REQUEST: Rewrite the items between the lines holding "Given: Disable the PerplexityBot toggle" and "Looking at the screenshot, I should 860,83.", inclusive, with "toggle" changed to "switch" and nothing else altered.

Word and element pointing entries
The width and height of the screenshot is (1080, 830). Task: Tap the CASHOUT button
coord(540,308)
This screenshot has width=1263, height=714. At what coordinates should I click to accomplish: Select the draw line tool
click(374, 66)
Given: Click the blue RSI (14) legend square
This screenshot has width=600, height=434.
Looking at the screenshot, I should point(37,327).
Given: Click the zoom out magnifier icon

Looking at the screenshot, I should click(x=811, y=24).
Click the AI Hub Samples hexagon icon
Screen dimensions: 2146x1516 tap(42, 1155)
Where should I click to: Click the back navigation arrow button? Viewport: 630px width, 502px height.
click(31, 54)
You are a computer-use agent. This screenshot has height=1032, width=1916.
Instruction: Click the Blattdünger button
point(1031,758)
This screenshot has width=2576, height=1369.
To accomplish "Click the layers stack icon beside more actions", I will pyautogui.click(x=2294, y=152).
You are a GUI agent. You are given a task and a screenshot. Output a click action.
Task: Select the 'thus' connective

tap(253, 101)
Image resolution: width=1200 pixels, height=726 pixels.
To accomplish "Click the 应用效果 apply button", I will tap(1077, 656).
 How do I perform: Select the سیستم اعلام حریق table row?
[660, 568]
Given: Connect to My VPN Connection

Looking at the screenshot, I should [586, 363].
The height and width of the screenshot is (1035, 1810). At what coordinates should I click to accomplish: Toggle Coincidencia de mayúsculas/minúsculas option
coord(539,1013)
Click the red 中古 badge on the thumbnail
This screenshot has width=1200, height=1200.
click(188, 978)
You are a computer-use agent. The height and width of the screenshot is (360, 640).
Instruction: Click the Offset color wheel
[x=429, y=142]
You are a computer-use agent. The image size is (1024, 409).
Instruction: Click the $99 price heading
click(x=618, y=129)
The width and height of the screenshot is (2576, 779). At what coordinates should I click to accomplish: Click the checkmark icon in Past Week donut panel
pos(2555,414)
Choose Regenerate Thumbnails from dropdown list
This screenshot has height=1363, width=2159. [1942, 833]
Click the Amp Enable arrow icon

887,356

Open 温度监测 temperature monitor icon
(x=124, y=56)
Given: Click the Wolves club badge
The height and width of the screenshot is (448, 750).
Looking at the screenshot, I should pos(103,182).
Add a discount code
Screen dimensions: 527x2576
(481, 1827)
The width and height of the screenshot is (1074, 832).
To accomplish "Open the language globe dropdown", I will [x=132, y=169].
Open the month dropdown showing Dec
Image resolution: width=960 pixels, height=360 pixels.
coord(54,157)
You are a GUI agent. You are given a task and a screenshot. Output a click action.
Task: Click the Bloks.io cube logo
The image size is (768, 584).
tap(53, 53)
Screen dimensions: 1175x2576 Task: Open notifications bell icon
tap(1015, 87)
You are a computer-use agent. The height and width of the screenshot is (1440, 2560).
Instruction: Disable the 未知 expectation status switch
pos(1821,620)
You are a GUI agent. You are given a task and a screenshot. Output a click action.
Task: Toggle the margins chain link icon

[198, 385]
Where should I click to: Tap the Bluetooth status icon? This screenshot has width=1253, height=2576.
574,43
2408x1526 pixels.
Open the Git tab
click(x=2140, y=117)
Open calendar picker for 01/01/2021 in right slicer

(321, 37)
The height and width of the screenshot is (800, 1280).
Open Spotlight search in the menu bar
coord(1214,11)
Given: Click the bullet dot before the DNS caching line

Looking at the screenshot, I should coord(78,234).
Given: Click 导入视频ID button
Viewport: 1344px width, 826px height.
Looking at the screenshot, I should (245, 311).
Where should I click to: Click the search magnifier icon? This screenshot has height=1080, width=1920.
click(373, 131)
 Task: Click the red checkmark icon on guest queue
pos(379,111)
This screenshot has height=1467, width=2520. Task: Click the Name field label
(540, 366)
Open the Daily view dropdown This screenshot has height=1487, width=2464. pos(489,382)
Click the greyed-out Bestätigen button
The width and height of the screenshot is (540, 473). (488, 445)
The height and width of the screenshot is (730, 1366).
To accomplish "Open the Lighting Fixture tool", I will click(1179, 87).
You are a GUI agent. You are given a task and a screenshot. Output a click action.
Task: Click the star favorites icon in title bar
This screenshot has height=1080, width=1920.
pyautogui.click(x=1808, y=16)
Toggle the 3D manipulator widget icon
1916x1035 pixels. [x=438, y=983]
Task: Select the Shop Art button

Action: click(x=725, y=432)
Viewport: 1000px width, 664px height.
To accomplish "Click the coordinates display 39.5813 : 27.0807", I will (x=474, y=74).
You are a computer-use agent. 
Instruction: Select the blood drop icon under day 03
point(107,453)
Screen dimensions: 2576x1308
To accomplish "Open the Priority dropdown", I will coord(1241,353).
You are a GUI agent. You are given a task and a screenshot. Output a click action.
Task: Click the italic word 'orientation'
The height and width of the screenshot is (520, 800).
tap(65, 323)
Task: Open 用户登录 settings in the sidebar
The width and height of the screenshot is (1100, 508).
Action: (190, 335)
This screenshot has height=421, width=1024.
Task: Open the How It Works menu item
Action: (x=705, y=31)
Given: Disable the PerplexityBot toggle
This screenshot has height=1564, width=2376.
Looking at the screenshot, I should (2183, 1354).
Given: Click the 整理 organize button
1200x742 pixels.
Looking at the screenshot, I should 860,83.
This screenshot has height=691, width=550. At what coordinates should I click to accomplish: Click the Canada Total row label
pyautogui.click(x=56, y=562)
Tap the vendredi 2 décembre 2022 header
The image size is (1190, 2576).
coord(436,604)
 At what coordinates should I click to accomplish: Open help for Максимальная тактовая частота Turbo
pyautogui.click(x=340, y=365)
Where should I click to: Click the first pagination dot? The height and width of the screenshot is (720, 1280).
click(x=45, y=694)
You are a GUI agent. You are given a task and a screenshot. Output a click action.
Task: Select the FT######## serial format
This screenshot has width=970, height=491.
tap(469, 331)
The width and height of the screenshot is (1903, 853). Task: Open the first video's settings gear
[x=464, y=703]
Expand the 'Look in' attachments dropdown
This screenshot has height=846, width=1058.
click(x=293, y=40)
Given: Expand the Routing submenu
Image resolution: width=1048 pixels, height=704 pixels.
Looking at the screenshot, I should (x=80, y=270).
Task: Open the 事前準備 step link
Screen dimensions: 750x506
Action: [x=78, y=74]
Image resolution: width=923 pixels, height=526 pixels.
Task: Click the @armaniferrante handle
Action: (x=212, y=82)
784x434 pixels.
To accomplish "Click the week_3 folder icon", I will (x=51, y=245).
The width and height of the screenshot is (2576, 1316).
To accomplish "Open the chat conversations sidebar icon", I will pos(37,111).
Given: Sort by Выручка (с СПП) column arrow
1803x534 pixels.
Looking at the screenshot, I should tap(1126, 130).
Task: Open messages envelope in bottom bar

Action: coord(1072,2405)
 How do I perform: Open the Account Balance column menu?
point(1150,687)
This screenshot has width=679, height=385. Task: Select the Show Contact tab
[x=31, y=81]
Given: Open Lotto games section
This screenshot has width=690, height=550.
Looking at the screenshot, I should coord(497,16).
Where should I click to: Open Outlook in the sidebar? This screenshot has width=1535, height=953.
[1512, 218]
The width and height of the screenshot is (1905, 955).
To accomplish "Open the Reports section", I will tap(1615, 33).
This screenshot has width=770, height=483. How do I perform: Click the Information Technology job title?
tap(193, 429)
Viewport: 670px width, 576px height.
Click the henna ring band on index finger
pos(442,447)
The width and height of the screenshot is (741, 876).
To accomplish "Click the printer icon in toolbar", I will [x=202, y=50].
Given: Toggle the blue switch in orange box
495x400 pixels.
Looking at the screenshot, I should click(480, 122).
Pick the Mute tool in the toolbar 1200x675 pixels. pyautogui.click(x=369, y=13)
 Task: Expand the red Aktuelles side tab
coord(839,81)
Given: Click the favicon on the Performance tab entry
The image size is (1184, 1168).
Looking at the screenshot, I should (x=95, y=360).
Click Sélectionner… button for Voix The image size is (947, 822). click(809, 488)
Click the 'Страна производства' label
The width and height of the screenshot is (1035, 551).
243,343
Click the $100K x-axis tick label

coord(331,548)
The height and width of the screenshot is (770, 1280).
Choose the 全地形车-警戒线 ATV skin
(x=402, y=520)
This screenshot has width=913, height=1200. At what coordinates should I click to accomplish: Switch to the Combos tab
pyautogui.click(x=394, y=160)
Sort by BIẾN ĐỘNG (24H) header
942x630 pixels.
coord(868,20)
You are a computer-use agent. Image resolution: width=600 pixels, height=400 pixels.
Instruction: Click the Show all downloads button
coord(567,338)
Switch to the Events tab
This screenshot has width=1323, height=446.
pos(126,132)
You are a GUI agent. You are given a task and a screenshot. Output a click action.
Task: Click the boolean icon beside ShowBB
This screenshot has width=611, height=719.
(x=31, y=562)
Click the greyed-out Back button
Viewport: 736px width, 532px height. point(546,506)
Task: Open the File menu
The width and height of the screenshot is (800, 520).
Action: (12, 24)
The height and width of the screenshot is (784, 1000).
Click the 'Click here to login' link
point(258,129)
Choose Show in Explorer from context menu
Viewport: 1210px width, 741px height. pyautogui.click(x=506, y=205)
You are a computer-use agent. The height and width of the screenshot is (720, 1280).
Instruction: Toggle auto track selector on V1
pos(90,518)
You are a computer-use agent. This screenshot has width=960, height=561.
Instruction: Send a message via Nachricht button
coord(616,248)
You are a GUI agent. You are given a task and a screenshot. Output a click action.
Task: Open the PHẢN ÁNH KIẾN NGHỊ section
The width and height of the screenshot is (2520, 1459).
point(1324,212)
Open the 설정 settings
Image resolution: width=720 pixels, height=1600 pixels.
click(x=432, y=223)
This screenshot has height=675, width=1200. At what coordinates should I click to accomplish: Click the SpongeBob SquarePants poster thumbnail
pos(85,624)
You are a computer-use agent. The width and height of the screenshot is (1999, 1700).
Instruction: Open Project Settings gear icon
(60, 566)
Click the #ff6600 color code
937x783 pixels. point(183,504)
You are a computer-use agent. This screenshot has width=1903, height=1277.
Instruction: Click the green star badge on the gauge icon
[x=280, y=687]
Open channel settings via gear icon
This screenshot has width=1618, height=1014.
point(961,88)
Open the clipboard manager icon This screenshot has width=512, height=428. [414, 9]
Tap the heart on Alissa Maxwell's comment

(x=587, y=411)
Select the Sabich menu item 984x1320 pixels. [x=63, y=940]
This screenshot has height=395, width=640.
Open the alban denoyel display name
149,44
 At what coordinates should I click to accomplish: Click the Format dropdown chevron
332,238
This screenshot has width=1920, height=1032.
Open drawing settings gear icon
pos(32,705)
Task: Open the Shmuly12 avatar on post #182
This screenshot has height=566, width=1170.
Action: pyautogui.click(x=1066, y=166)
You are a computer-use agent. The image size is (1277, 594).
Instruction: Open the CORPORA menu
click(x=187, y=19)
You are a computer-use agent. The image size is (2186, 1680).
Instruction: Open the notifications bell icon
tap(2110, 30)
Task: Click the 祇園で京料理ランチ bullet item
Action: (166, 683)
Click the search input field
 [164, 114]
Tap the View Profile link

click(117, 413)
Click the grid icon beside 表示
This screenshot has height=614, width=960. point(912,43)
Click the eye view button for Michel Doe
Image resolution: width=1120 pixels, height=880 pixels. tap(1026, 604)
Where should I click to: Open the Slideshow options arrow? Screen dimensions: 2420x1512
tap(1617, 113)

RESULT:
Given: Disable the PerplexityBot switch
This screenshot has height=1564, width=2376.
Looking at the screenshot, I should (2183, 1354).
Given: Click the 整理 organize button
1200x742 pixels.
Looking at the screenshot, I should 860,83.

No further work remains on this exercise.